Machine Learning, Neural Network & Deep Learning

Deep Learning

Notes

The complex multi-layer Artificial Neural Network (ANN) with two or more hidden layers is known as deep learning network, where the complex problem is hierarchically divided and sub-divided into smaller specific problems, and are implemented through ANN separately with the concept of layer abstraction. For example [1], the face detection problem is divided into sub-problems such as “is there an eye in top left”, “is there a nose in the middle, is there a hair on the top” etc which represent the sub-networks for the ANN for face detection as showed in Fig. 1. Each problem is further divided into sub-problems represented by sub-layers such as "is there an eyebrow" as depicted in Fig. 2.

Fig. 1: Neural Network decomposed into sub-networks to solve sub-problems [1]

Fig. 2: The sub-networks for the block "Is there an eye in the top left ?" [1]

Deep Learning network can definitely learn through stochastic gradient descent (SGD) algorithm as in Neural Network, however, the learning can be unacceptably slow irrespective of the learning rate especially when the output is widely deviated from the predicted value. The output lies closer to the flat portion of the curve of the transfer function. This learning slowdown can be addressed by replacing the quadratic cost function with cross-entropy function which penalizes outputs based on inaccuracy. So, the network learn faster when the error is big.
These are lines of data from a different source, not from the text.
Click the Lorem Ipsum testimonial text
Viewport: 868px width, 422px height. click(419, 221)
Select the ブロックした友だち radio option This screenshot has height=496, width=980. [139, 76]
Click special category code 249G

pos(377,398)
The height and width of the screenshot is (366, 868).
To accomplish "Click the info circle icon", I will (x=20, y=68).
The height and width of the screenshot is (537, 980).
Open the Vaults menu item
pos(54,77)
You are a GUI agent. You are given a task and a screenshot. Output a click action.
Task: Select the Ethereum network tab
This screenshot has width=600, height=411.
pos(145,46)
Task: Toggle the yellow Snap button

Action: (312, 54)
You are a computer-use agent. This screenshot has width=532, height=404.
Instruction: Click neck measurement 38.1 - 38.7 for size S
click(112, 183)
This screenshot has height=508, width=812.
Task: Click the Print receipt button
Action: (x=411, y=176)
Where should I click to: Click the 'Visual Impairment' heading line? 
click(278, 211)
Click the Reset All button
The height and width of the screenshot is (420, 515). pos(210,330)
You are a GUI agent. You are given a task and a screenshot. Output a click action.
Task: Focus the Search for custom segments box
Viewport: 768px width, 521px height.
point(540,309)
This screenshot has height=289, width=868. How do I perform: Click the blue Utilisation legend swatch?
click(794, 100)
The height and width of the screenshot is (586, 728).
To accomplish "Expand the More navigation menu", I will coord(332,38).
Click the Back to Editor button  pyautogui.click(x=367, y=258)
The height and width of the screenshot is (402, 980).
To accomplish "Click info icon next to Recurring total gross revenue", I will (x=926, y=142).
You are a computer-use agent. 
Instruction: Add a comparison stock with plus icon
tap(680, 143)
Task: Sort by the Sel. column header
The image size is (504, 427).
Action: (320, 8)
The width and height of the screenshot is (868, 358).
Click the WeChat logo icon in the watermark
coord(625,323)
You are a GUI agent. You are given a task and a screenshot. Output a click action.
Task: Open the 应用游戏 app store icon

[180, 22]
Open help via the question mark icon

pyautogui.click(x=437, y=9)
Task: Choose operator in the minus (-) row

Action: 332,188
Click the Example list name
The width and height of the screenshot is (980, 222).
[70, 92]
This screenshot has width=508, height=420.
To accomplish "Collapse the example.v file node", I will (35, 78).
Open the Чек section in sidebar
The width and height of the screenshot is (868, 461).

Deep Learning needs to perform well for new and exploratory data sets that can be significantly different than the training sets as they will be applied in to extremely complicated domains such as images, audio sequences, and texts. So, complex models needs to be regularized appropriately. Regularization techniques like cross-validation, Softwmax Layer, L1, L2 - regularization, early stopping, pruning, dropout, artificial expansion on training data (e.g. rotating digits), Bayesian priors, prevents over-fitting or over-training so that the neural network instead of memorizing training data can better adjust to the unseen or new data. In Fig. 3, though the training data (in dots) are fitted perfectly well with polynomial function (blue line), the linear function (black line) is expected to generalize better for new data sets i.e. it makes better predictions.  So, the polynomial model is over-fitting.

Fig. 3: Fitting data with polynomial and linear function [2]

In the Neural Network "XOR" example, the performance function for network is set to 'mse' (Mean Squared Error) that measures the performance according to quadratic cost function. To use cross-entropy function in DNN, set the function to 'crossentropy' and regularization parameter "λ" to values between 0 and 1. It is set to 0 by default.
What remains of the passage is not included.